The given function is a rational function, which is a ratio of two polynomials. We analyze the continuity of the numerator and the denominator separately. The numerator is a polynomial function.

$$f_{numerator}(x) = x^2 + 2x + 1$$

A fundamental theorem in continuity states that all polynomial functions are continuous for all real numbers.

**step2 Analyze the continuity of the denominator**

The denominator of the given rational function is also a polynomial function.

$$f_{denominator}(x) = x^2 + 1$$

As stated in the previous step, all polynomial functions are continuous for all real numbers. Thus, the denominator is continuous for all real numbers.

**step3 Determine the points where the denominator is zero**

For a rational function to be continuous, its denominator must not be equal to zero. We need to find if there are any real values of $$x$$ for which the denominator becomes zero.

$$x^2 + 1 = 0$$

Solving this equation for $$x^2$$, we get:

$$x^2 = -1$$

There are no real numbers $$x$$ whose square is -1. Therefore, the denominator is never zero for any real number $$x$$.

**step4 Conclude the continuity of the rational function**

A key theorem for rational functions states that a rational function is continuous everywhere its denominator is non-zero. Since both the numerator and the denominator are continuous for all real numbers, and the denominator is never zero, the function $$f(x)$$ is continuous for all real numbers.

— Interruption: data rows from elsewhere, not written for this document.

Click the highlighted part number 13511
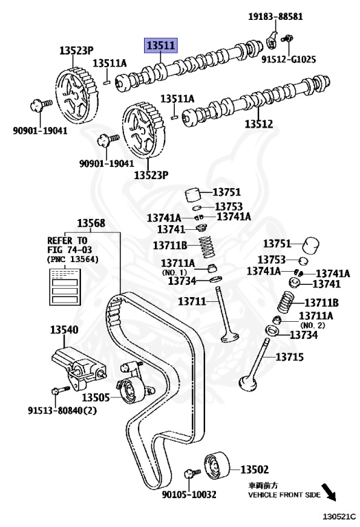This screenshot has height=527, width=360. pyautogui.click(x=160, y=45)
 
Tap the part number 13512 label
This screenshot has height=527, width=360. pyautogui.click(x=259, y=124)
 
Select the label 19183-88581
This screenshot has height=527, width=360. pyautogui.click(x=276, y=16)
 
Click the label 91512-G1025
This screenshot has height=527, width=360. pyautogui.click(x=289, y=60)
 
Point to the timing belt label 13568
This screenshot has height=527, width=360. pyautogui.click(x=91, y=223)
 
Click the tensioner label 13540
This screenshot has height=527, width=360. pyautogui.click(x=64, y=329)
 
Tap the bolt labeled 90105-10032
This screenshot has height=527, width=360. pyautogui.click(x=192, y=473)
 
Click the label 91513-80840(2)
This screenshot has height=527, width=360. pyautogui.click(x=62, y=410)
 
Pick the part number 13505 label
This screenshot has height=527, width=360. pyautogui.click(x=96, y=397)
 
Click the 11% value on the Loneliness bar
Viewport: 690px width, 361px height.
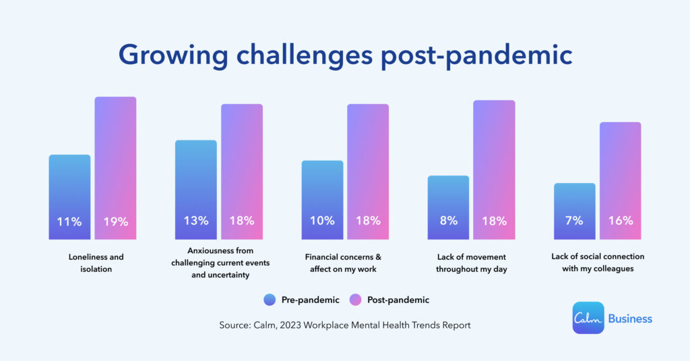(69, 221)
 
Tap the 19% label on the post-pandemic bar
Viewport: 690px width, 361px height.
(115, 221)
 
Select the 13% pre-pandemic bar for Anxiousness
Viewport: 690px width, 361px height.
(195, 189)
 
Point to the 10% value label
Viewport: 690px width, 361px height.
(322, 221)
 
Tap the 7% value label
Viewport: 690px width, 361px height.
(574, 221)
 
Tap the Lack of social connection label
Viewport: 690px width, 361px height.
(597, 262)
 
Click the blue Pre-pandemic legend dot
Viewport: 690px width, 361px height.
(270, 300)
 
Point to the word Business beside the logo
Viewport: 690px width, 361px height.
(630, 318)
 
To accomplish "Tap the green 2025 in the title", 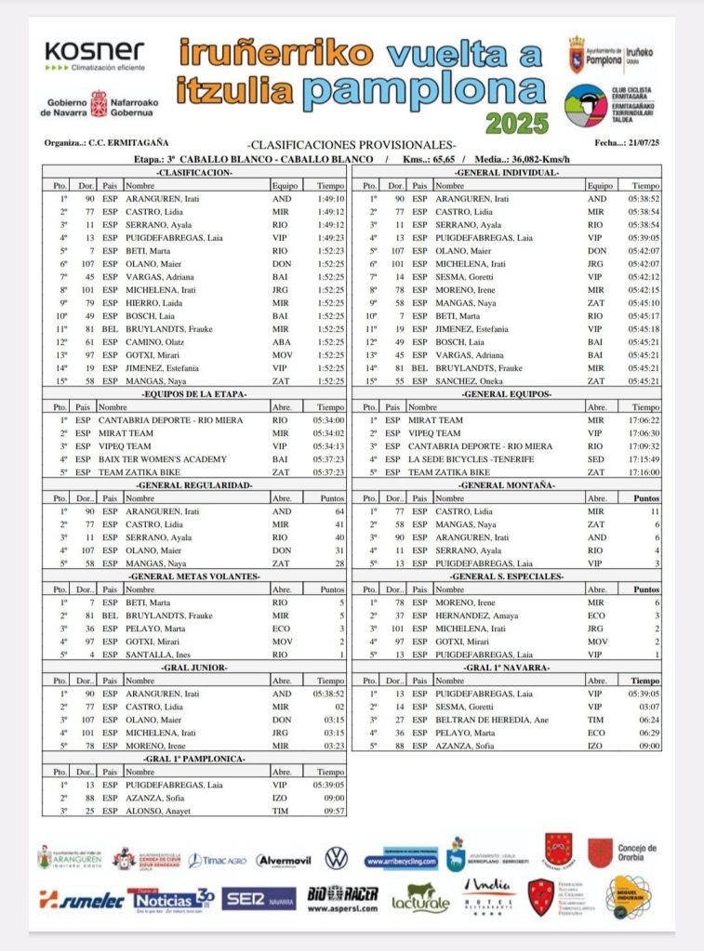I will pyautogui.click(x=518, y=123).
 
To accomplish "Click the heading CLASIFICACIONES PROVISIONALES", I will pyautogui.click(x=352, y=144).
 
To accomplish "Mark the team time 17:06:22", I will pyautogui.click(x=644, y=419).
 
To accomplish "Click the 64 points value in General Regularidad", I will pyautogui.click(x=339, y=511).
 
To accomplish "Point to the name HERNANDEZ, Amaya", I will pyautogui.click(x=479, y=615).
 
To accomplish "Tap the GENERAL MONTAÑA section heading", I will pyautogui.click(x=506, y=484).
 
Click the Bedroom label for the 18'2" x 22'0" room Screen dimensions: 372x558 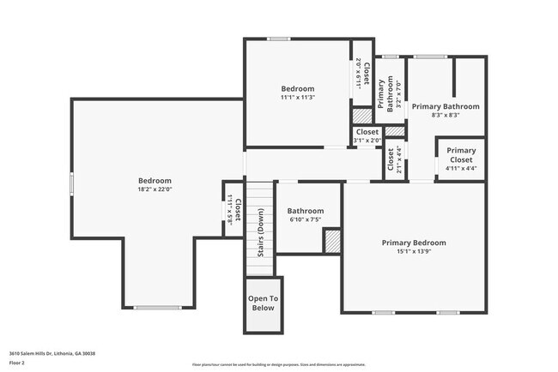click(155, 181)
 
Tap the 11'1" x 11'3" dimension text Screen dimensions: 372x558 click(298, 98)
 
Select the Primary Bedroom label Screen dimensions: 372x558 click(414, 243)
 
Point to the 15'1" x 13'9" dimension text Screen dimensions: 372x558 click(414, 253)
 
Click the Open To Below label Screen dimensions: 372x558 click(264, 303)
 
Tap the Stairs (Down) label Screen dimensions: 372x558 click(260, 231)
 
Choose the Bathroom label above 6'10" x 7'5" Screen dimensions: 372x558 click(306, 211)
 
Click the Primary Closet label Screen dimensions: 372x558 click(461, 155)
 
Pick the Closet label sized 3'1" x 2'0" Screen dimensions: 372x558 click(367, 132)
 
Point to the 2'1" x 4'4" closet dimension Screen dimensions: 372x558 click(399, 160)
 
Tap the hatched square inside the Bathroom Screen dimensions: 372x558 click(331, 241)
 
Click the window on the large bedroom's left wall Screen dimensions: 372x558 click(71, 183)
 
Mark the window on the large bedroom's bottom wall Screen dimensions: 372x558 click(158, 308)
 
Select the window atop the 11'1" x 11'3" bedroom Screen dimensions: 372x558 click(277, 39)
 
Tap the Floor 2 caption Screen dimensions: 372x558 click(18, 363)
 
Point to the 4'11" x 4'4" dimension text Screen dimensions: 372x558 click(461, 168)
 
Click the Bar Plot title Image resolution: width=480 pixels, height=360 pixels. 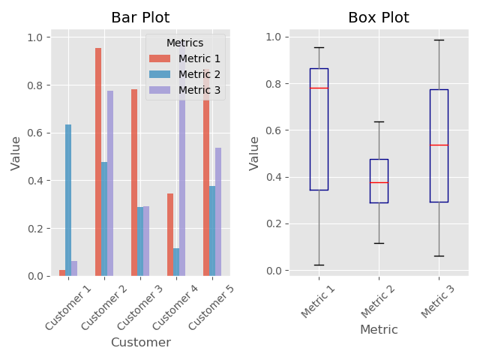(140, 18)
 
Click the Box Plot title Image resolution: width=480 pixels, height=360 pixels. (379, 18)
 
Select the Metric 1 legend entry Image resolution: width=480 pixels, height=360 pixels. (194, 58)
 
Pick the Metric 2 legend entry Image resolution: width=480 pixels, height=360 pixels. (194, 74)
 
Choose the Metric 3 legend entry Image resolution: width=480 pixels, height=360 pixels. (194, 90)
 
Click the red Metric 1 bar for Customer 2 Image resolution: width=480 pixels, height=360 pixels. (98, 162)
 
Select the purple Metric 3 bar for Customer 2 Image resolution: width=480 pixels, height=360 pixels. (110, 184)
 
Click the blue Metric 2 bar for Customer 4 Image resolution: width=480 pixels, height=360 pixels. (176, 262)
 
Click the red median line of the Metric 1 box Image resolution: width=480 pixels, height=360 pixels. (319, 88)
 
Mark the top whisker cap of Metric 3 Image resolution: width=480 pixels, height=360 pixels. (439, 40)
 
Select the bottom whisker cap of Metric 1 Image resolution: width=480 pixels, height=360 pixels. (319, 265)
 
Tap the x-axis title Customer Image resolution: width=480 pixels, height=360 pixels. (140, 343)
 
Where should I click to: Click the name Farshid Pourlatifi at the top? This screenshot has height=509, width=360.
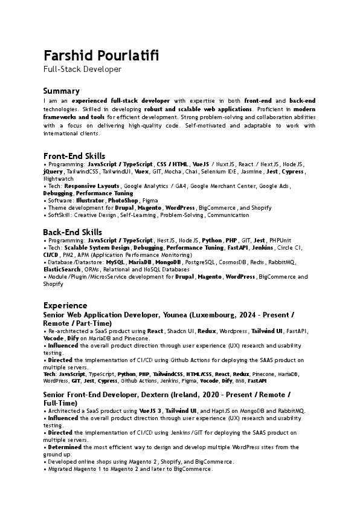point(101,56)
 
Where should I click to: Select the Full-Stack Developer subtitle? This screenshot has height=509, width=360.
point(82,70)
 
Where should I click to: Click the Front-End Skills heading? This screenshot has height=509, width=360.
point(74,156)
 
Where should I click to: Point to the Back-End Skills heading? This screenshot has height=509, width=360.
point(72,232)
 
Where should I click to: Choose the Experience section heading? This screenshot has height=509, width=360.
point(65,305)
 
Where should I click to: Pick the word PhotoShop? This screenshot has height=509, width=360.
point(123,200)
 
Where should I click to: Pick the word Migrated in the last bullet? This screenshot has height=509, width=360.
point(60,469)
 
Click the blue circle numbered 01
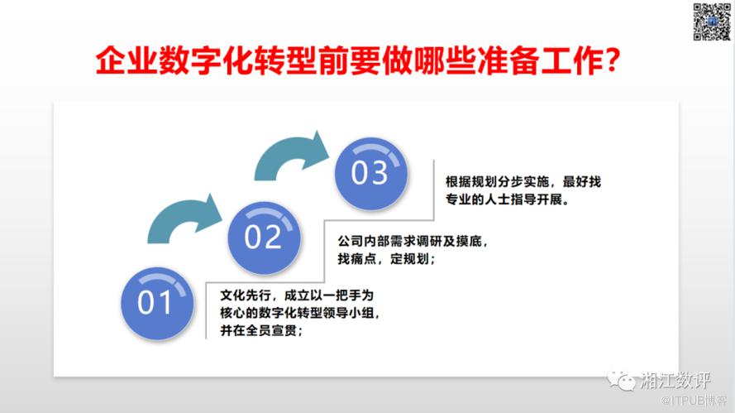coord(157,304)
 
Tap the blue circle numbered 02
coord(264,238)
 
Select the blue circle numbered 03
coord(370,174)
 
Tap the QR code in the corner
coord(712,22)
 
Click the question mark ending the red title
coord(612,60)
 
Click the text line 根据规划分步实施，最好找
coord(523,181)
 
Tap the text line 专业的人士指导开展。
coord(508,199)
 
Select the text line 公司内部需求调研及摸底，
coord(413,241)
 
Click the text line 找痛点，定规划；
coord(387,258)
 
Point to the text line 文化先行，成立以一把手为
coord(297,295)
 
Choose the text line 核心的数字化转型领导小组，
coord(300,313)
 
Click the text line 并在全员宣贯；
coord(261,330)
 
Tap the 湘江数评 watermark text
coord(675,380)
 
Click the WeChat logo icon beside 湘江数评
coord(622,380)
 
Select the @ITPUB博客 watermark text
coord(694,401)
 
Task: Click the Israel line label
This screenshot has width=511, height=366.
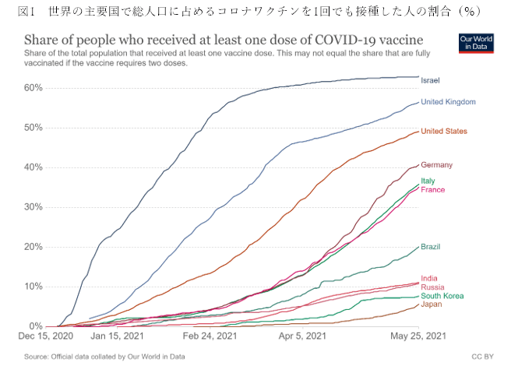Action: click(x=430, y=80)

$$f(x) = \frac{x^2 + 2x + 1}{x^2 + 1}$$

## Question2:

**step1 Analyze the continuity of the inner functions**

The given function is a composite function involving square roots. The continuity of a composite function relies on the continuity of its inner and outer components. First, consider the innermost function $$\sqrt{x}$$.

The square root function is continuous on its domain, which is all non-negative real numbers. So, $$\sqrt{x}$$ is continuous for $$x \geq 0$$.

Next, consider the function $$x$$. This is a polynomial function, which is continuous for all real numbers.

**step2 Analyze the continuity of the sum function**

Consider the sum of the two inner functions: $$x + \sqrt{x}$$. A theorem states that the sum of two continuous functions is continuous on the intersection of their domains. Since $$x$$ is continuous for all real numbers and $$\sqrt{x}$$ is continuous for $$x \geq 0$$, their sum $$x + \sqrt{x}$$ is continuous for $$x \geq 0$$.

We also need to ensure that the argument of the outer square root, $$x + \sqrt{x}$$, is non-negative for the function to be defined. Since the domain is given as $$x \geq 0$$, it implies that $$\sqrt{x} \geq 0$$. Therefore, $$x + \sqrt{x} \geq 0 + 0 = 0$$ for all $$x \geq 0$$.

**step3 Conclude the continuity of the composite function**

The function $$g(x)$$ is of the form $$\sqrt{u(x)}$$ where $$u(x) = x + \sqrt{x}$$. We have established that $$u(x)$$ is continuous for $$x \geq 0$$ and that $$u(x) \geq 0$$ for $$x \geq 0$$. A theorem on composite functions states that if a function $$u(x)$$ is continuous and its range lies within the domain of a continuous outer function, then their composition is continuous. Since the square root function $$\sqrt{y}$$ is continuous for $$y \geq 0$$, and $$x + \sqrt{x}$$ is continuous and non-negative for $$x \geq 0$$, the function $$g(x)$$ is continuous for all $$x \geq 0$$.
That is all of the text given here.